Let's find the square of this number by multiplying it by itself:
$$ ((\text{Some number} \times 4) + 3) \times ((\text{Some number} \times 4) + 3) $$
We can break this multiplication into parts:
1. Multiply the first part of the first number by the first part of the second number:
$$ (\text{Some number} \times 4) \times (\text{Some number} \times 4) = (\text{Some number} \times \text{Some number}) \times 16 $$.
This result is a multiple of 16, and thus also a multiple of 8.
2. Multiply the first part of the first number by the second part of the second number, and the second part of the first number by the first part of the second number:
$$ (\text{Some number} \times 4) \times 3 = \text{Some number} \times 12 $$
And $$ 3 \times (\text{Some number} \times 4) = \text{Some number} \times 12 $$
Adding these two results together: $$ (\text{Some number} \times 12) + (\text{Some number} \times 12) = \text{Some number} \times (12+12) = \text{Some number} \times 24 $$.
This result is a multiple of 24. Since 24 is a multiple of 8 ($$24 = 8 \times 3$$), this entire part is also a multiple of 8.
3. Multiply the second part of the first number by the second part of the second number:
$$ 3 \times 3 = 9 $$.
We know that 9 can be written as $$ 8 + 1 $$. So, 9 is 'a multiple of 8 plus 1'.
Now, let's add all these parts to find the total square of the odd number:
The total is $$ (\text{A multiple of 16}) + (\text{A multiple of 24}) + (\text{A multiple of 8} + 1) $$
Since 'a multiple of 16' is 'a multiple of 8', and 'a multiple of 24' is 'a multiple of 8', we can combine the multiples of 8:
$$ (\text{A multiple of 8}) + (\text{A multiple of 8}) + (\text{A multiple of 8}) + 1 $$
The sum of any multiples of 8 is also a multiple of 8.
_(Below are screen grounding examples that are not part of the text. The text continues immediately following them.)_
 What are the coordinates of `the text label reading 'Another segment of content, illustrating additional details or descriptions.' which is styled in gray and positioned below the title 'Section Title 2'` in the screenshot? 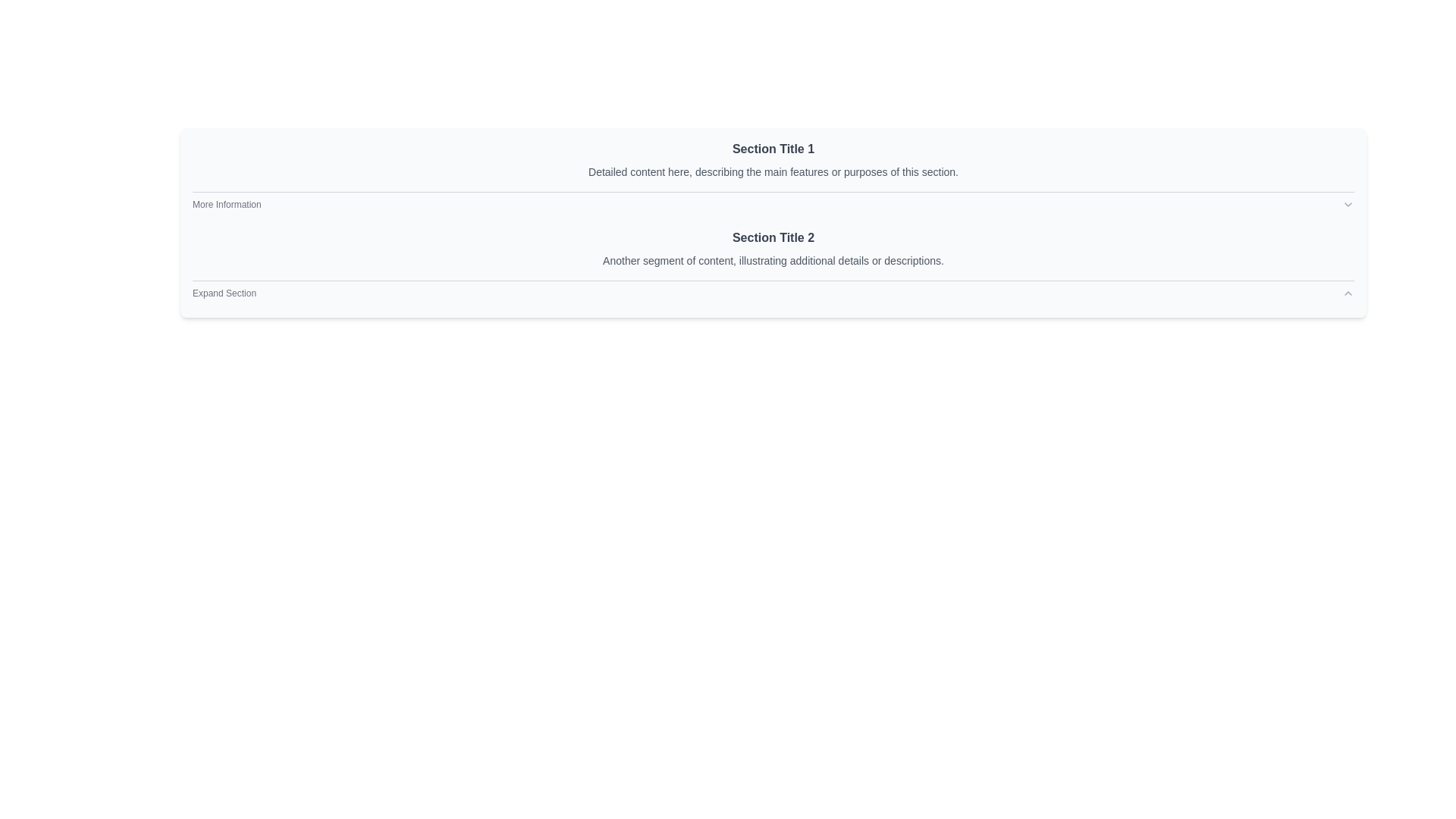 It's located at (773, 259).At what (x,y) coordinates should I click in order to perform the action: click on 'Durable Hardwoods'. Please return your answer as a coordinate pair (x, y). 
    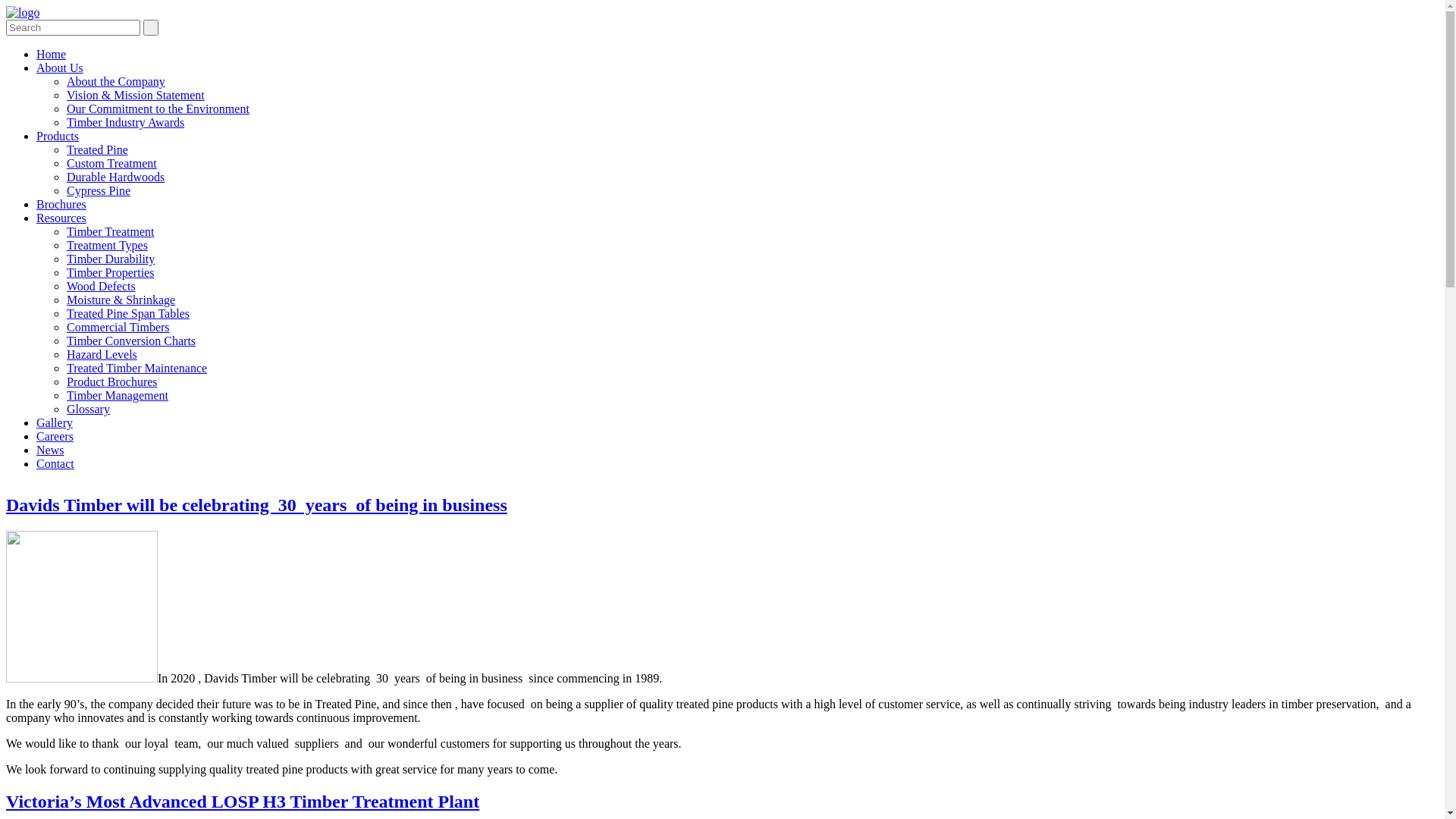
    Looking at the image, I should click on (115, 176).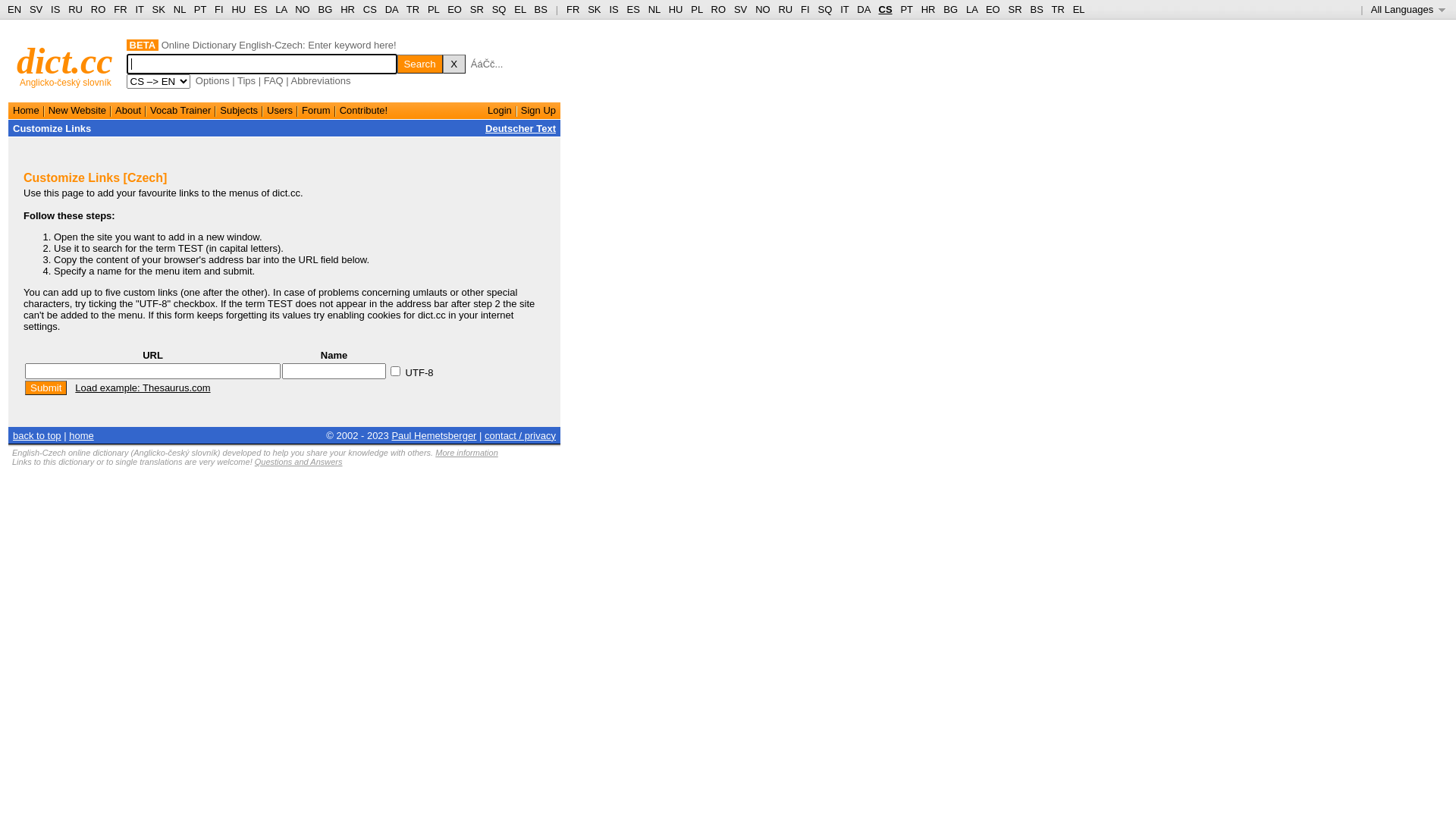  I want to click on 'RU', so click(778, 9).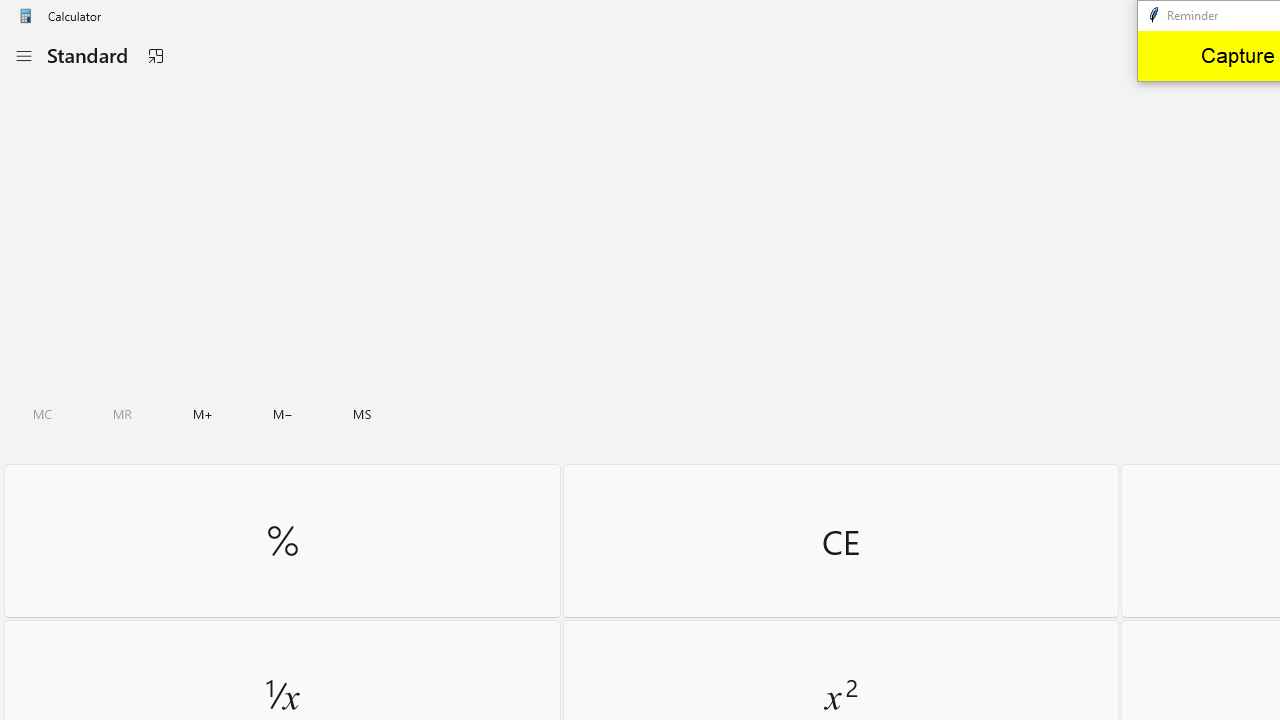 This screenshot has width=1280, height=720. Describe the element at coordinates (362, 413) in the screenshot. I see `'Memory store'` at that location. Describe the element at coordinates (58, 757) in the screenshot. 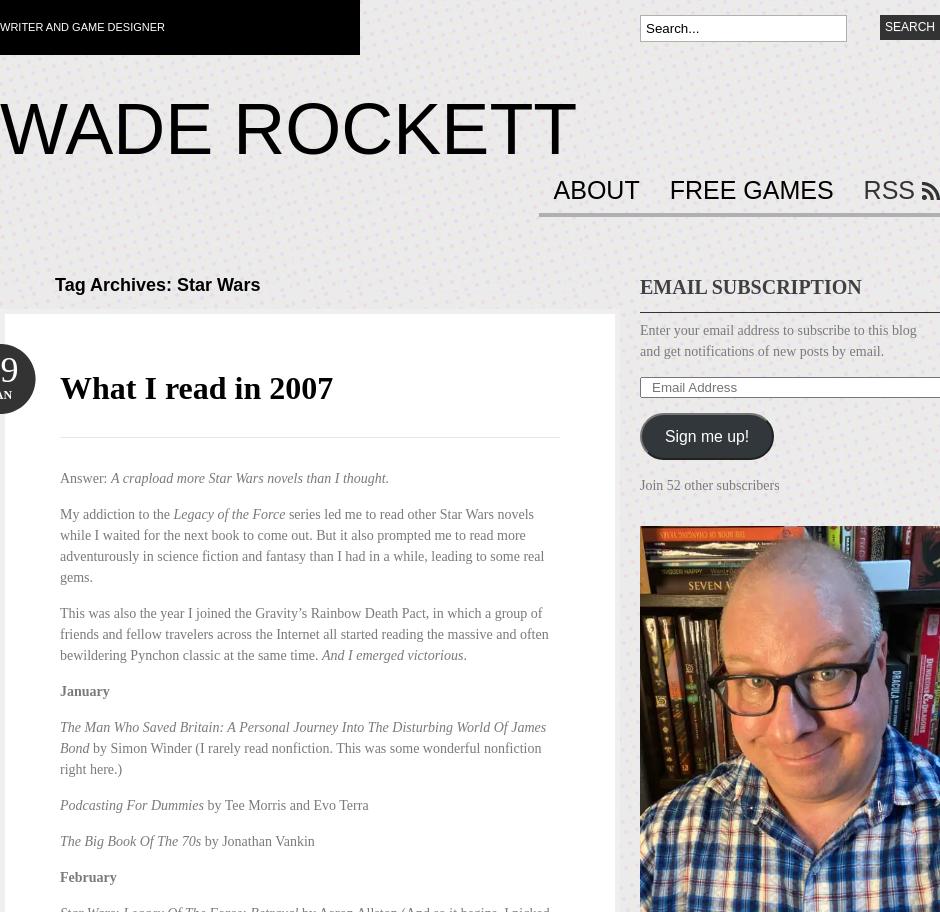

I see `'by Simon Winder (I rarely read nonfiction. This was some wonderful nonfiction right here.)'` at that location.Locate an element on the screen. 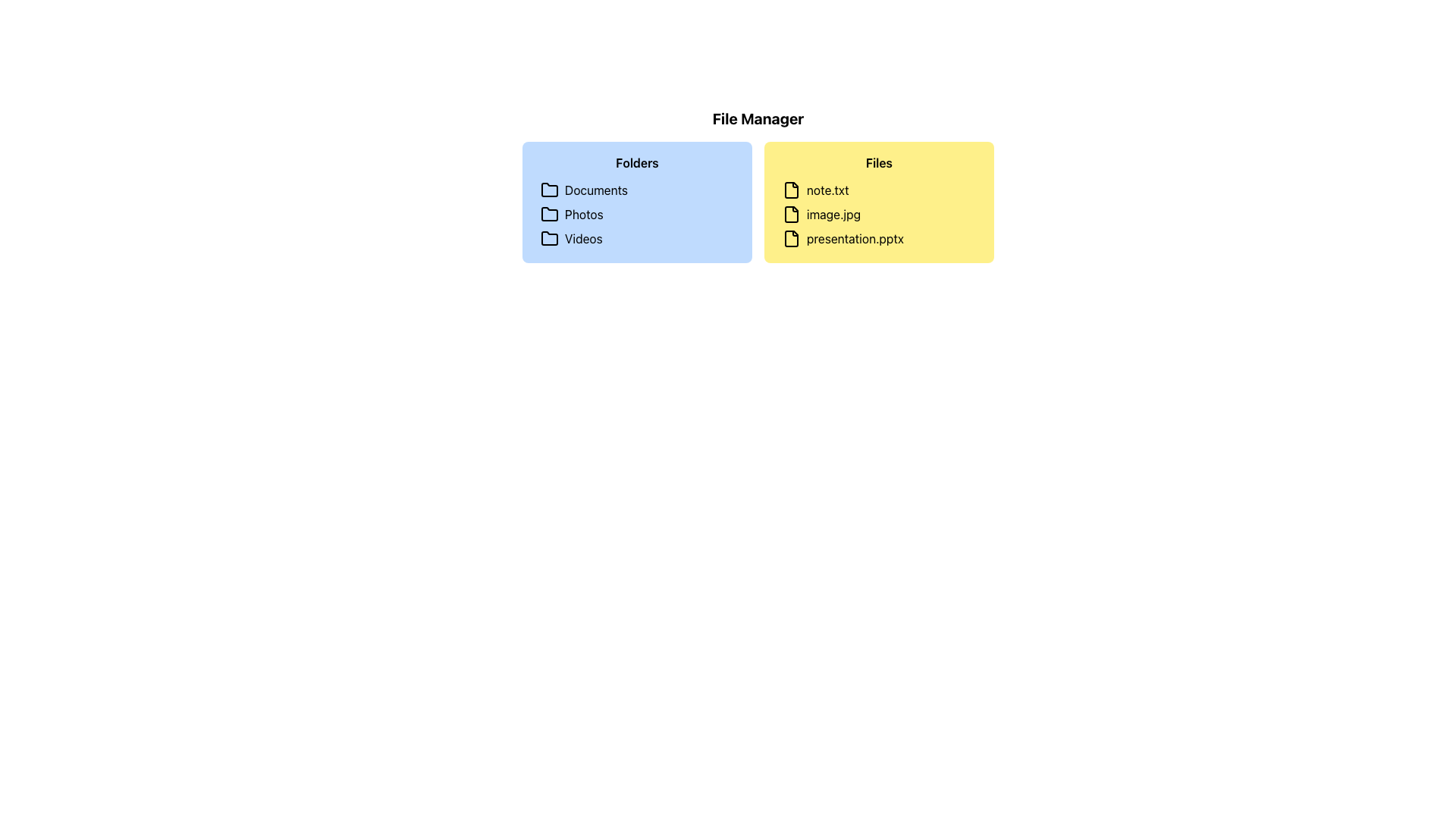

So, the total sum is $$ (\text{A multiple of 8}) + 1 $$.
This means that for odd positive integers of the form 'a multiple of 4 plus 3', their square is also always of the form $$8m+1$$, where 'm' is a whole number representing the multiple of 8.

**step5** Conclusion

We have examined both possible forms of an odd positive integer: 'a multiple of 4 plus 1' and 'a multiple of 4 plus 3'. In both cases, we found that when the odd positive integer is squared, the result can always be expressed as 'a multiple of 8 plus 1'.
Therefore, we have shown that the square of any odd positive integer is always of the form $$8m+1$$, where $$m$$ is some whole number.